Stored data:
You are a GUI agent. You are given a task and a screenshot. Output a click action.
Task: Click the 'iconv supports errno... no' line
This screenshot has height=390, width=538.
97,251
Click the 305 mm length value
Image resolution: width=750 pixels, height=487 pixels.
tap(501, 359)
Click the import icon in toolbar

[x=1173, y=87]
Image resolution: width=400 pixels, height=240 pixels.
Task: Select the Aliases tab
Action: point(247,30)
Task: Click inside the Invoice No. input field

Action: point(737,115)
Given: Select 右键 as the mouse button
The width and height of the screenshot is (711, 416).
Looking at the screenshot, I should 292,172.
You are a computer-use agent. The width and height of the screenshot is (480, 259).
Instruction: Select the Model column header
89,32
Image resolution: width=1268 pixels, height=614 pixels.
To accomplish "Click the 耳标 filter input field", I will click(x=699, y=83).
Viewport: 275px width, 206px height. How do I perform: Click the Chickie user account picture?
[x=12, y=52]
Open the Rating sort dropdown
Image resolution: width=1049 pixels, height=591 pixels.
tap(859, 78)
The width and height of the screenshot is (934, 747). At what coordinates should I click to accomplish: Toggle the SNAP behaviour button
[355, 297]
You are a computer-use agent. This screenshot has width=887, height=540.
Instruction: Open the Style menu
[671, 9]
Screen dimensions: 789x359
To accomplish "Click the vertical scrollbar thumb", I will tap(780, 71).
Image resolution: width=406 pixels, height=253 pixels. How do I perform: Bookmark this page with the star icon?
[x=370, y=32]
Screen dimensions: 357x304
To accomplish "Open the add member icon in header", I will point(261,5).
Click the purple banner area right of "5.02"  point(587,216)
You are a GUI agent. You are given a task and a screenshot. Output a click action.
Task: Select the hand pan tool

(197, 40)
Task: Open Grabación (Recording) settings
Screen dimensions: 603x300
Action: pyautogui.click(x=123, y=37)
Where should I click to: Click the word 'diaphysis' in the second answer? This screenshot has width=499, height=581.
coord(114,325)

Exercise instructions »
Give an exact copy of the lines above, from the top of the records to the line that contains "Given: Select 右键 as the mouse button", taking in both ends.

Response to this task »
You are a GUI agent. You are given a task and a screenshot. Output a click action.
Task: Click the 'iconv supports errno... no' line
This screenshot has height=390, width=538.
97,251
Click the 305 mm length value
Image resolution: width=750 pixels, height=487 pixels.
tap(501, 359)
Click the import icon in toolbar

[x=1173, y=87]
Image resolution: width=400 pixels, height=240 pixels.
Task: Select the Aliases tab
Action: point(247,30)
Task: Click inside the Invoice No. input field

Action: point(737,115)
Given: Select 右键 as the mouse button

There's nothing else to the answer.